=== Work order ===
Please keep pictures out of the copy, and print exactly the lines from the one containing "The height and" through the end of the records.

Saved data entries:
....................
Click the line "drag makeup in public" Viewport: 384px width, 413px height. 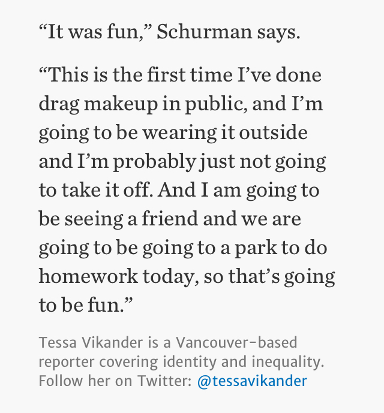click(x=181, y=104)
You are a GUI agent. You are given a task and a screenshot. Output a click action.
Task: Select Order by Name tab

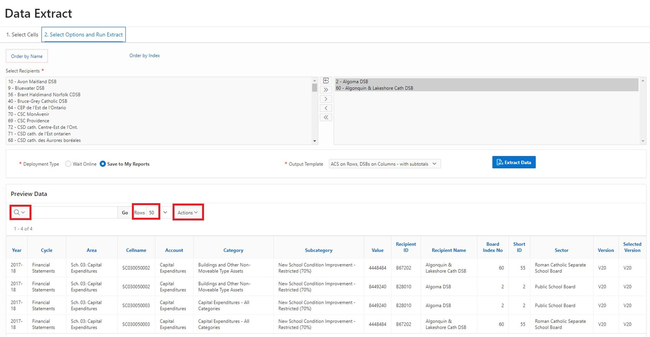coord(27,56)
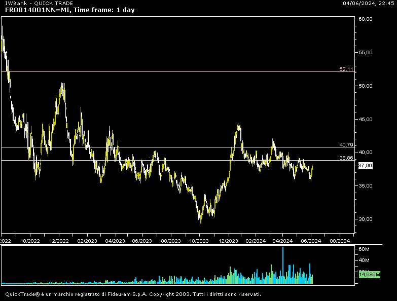Click the 12/2022 date on time axis

click(59, 241)
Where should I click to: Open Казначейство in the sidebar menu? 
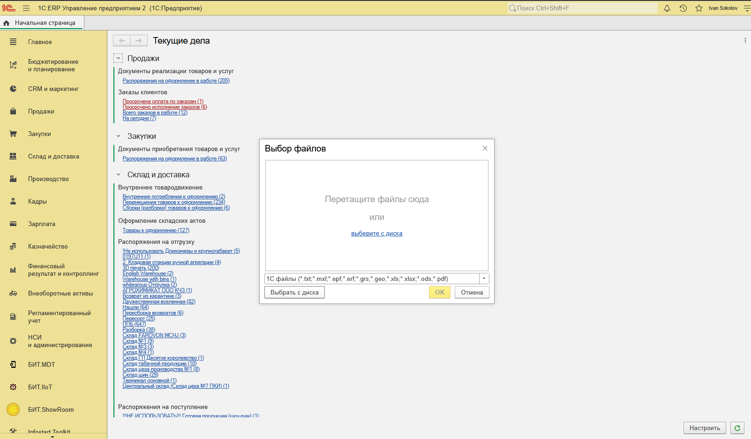(48, 246)
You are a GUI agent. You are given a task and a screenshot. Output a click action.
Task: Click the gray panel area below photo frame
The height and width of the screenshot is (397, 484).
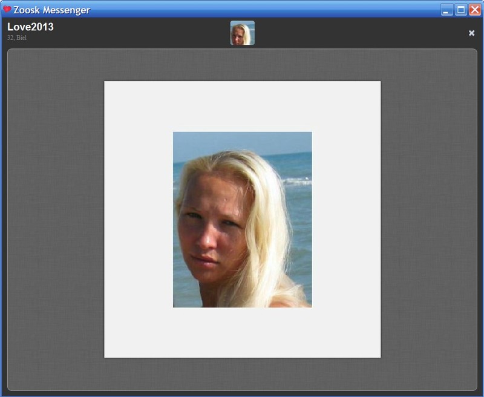[x=243, y=374]
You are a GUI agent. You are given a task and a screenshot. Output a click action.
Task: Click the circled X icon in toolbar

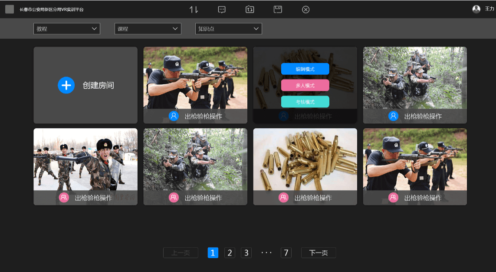coord(305,9)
....................
=== Solution to this exercise ===
The height and width of the screenshot is (397, 484).
[x=243, y=374]
You are a GUI agent. You are given a task and a screenshot. Output a click action.
Task: Click the circled X icon in toolbar

coord(305,9)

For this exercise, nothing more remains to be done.